● **Data excerpts**
-=-=-

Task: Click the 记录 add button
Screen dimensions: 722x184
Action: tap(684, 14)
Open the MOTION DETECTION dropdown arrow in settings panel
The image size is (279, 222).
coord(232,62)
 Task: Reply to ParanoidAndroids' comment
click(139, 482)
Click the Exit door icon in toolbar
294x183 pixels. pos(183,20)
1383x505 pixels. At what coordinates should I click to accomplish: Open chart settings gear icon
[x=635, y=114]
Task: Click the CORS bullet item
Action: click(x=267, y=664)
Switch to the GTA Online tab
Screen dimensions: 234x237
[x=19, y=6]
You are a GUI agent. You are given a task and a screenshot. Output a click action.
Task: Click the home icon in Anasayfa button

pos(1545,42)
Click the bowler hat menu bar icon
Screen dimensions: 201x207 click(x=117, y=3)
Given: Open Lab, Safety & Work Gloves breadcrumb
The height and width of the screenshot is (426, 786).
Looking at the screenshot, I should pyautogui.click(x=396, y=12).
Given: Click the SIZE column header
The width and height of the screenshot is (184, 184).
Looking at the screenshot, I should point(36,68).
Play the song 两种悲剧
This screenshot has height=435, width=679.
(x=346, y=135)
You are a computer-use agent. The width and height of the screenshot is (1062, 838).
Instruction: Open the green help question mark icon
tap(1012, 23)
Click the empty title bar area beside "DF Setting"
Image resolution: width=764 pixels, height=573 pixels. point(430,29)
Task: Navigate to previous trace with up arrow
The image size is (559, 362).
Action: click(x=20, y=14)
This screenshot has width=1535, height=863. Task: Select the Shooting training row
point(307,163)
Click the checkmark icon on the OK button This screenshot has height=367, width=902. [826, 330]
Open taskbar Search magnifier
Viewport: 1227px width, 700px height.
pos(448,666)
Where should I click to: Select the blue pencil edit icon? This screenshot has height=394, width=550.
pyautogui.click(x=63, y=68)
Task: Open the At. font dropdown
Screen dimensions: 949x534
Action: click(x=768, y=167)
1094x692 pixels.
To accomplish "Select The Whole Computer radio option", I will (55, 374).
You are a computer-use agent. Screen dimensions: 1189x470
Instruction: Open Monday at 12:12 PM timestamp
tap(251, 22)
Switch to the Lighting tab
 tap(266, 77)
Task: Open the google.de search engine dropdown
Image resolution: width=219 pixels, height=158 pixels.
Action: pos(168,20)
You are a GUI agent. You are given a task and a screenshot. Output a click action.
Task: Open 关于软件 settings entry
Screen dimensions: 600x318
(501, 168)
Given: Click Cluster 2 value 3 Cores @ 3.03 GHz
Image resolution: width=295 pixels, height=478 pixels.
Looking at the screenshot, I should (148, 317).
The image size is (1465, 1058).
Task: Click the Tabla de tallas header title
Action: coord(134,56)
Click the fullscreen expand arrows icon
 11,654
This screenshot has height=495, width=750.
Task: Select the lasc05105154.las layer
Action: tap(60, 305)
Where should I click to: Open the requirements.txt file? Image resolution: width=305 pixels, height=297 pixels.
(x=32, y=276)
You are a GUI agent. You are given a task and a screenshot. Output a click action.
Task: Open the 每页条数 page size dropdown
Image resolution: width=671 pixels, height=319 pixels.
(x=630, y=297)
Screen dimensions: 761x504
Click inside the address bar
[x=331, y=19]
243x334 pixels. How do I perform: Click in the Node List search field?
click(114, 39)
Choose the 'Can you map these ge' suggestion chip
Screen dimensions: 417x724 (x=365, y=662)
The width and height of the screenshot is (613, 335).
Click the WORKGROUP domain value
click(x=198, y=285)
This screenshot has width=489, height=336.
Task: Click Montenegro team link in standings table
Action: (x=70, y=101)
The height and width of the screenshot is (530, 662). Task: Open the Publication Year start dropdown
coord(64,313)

-=-=-

● **AIM OF THE EXERCISE**
Reproduce, with no other lines, the one containing "Choose the 'Can" and all lines after it through the end of the data above.

● **SOLUTION TO THE PROBLEM**
Choose the 'Can you map these ge' suggestion chip
Screen dimensions: 417x724 (x=365, y=662)
The width and height of the screenshot is (613, 335).
Click the WORKGROUP domain value
click(x=198, y=285)
This screenshot has width=489, height=336.
Task: Click Montenegro team link in standings table
Action: (x=70, y=101)
The height and width of the screenshot is (530, 662). Task: Open the Publication Year start dropdown
coord(64,313)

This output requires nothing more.